Work order: Write out, unaltered, each line from the top of the records below down to the line where "Open the calendar" appears, that line included.

Study material:
BEGIN

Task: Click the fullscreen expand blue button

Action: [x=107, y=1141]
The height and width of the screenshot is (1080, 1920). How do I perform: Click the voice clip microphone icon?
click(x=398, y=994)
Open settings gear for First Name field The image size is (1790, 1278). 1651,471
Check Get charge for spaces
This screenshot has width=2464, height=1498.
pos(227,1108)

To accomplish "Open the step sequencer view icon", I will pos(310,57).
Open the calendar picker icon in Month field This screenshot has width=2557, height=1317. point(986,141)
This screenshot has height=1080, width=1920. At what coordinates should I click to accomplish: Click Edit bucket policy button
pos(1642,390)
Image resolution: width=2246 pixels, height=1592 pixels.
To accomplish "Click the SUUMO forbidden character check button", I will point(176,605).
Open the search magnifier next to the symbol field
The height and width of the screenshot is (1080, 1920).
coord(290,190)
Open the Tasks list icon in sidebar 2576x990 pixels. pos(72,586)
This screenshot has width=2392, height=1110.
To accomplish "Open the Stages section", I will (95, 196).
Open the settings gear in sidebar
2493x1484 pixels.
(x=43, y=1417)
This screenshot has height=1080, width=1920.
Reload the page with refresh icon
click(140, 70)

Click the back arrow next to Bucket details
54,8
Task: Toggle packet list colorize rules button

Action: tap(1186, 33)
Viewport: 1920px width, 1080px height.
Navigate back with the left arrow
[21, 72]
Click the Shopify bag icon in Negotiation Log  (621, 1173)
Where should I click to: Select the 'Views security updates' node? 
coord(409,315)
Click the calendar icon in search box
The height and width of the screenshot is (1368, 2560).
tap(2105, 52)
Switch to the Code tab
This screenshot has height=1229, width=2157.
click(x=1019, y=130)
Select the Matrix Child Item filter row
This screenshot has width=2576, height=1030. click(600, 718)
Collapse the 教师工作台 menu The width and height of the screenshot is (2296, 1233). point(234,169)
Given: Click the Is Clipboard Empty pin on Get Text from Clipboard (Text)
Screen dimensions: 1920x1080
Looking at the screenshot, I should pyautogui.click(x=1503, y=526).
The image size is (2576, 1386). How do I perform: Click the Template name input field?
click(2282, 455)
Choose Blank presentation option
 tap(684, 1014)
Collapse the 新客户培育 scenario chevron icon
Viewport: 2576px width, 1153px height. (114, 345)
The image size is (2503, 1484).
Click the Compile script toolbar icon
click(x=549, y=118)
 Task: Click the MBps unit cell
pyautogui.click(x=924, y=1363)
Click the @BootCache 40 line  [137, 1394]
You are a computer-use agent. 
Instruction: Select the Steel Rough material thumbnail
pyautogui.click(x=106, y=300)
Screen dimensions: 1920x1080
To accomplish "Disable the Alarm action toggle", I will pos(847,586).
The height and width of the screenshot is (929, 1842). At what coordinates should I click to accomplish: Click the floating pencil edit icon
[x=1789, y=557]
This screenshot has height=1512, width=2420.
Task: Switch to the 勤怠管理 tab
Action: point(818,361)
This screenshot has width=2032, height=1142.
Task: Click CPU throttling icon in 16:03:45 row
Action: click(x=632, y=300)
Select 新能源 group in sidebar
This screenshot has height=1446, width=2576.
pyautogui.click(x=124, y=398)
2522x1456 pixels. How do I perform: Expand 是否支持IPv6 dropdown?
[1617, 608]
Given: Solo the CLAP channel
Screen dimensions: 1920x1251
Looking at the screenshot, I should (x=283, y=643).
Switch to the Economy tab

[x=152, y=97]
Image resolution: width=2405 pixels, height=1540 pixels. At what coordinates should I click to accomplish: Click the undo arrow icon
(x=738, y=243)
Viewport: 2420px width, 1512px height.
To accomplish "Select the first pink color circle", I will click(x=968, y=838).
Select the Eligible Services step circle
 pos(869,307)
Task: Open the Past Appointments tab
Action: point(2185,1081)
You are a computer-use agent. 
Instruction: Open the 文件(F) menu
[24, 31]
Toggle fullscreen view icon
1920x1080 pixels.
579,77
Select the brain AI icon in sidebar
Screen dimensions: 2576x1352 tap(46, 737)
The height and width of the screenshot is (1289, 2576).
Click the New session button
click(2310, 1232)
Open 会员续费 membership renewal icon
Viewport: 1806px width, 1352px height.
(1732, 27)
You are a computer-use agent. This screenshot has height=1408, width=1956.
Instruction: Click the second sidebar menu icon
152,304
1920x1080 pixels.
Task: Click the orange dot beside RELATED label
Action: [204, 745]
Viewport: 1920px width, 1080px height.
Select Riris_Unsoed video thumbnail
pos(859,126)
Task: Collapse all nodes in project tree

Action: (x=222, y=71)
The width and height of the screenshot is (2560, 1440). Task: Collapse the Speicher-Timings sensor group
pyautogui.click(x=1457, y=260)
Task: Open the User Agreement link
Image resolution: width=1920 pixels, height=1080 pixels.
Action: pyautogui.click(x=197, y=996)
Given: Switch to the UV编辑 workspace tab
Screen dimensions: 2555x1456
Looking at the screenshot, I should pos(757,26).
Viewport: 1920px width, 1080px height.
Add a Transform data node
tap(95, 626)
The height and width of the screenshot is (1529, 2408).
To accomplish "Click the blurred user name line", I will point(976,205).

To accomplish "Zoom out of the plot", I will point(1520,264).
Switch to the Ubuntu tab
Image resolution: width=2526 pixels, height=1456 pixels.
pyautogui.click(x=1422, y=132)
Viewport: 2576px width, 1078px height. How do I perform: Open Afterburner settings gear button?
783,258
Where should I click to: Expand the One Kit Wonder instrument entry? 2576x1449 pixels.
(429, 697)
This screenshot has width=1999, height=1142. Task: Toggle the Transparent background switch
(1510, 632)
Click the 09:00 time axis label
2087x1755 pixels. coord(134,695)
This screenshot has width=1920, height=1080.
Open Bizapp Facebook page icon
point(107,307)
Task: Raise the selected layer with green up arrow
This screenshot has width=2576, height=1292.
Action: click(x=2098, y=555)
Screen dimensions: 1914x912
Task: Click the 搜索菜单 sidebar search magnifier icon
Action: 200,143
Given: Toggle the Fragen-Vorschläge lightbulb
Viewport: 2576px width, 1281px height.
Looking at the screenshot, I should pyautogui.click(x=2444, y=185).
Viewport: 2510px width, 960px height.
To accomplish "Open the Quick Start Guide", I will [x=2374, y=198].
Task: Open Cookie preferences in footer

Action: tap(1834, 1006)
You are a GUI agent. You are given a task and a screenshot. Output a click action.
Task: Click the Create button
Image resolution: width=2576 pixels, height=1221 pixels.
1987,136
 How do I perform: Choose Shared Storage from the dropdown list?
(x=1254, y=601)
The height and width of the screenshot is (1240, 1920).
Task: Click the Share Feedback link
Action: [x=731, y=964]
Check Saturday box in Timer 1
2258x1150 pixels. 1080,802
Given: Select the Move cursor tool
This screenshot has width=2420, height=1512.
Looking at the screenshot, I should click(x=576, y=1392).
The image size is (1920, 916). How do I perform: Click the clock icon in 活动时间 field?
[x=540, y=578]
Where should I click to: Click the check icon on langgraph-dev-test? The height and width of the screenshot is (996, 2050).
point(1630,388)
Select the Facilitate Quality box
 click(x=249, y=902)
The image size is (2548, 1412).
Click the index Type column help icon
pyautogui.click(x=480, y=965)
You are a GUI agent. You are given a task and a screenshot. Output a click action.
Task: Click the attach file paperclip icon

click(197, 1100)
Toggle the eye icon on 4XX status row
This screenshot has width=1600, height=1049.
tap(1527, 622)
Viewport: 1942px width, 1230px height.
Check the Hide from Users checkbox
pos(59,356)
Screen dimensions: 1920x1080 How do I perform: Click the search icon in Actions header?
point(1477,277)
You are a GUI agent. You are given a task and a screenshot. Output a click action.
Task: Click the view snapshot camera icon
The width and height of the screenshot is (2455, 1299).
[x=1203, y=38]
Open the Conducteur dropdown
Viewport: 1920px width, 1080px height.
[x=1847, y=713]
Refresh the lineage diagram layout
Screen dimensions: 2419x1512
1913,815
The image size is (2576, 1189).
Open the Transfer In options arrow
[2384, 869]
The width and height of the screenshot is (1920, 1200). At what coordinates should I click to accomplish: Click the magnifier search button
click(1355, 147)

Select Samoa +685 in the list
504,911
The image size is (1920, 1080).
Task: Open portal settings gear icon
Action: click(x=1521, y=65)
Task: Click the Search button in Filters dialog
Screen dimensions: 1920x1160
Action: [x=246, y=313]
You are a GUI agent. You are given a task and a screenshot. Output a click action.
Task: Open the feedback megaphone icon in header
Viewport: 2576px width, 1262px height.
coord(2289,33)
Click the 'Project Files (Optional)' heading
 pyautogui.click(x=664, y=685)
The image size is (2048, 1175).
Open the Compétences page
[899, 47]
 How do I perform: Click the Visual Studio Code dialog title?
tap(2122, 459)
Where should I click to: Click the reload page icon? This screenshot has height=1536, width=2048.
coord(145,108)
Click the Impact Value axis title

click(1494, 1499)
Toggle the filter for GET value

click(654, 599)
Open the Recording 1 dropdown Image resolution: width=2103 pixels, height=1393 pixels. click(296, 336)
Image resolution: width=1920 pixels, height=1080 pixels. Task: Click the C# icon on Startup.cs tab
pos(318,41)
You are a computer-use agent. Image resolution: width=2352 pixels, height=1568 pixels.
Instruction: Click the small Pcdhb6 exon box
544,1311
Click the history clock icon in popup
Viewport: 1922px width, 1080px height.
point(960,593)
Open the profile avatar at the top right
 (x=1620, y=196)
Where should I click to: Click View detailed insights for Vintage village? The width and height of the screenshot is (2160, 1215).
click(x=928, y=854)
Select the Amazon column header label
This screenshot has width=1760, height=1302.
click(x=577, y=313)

END

Exercise answer:
Task: Click the fullscreen expand blue button

Action: [x=107, y=1141]
The height and width of the screenshot is (1080, 1920). How do I perform: Click the voice clip microphone icon?
click(x=398, y=994)
Open settings gear for First Name field The image size is (1790, 1278). 1651,471
Check Get charge for spaces
This screenshot has width=2464, height=1498.
pos(227,1108)

To accomplish "Open the step sequencer view icon", I will pos(310,57).
Open the calendar picker icon in Month field This screenshot has width=2557, height=1317. point(986,141)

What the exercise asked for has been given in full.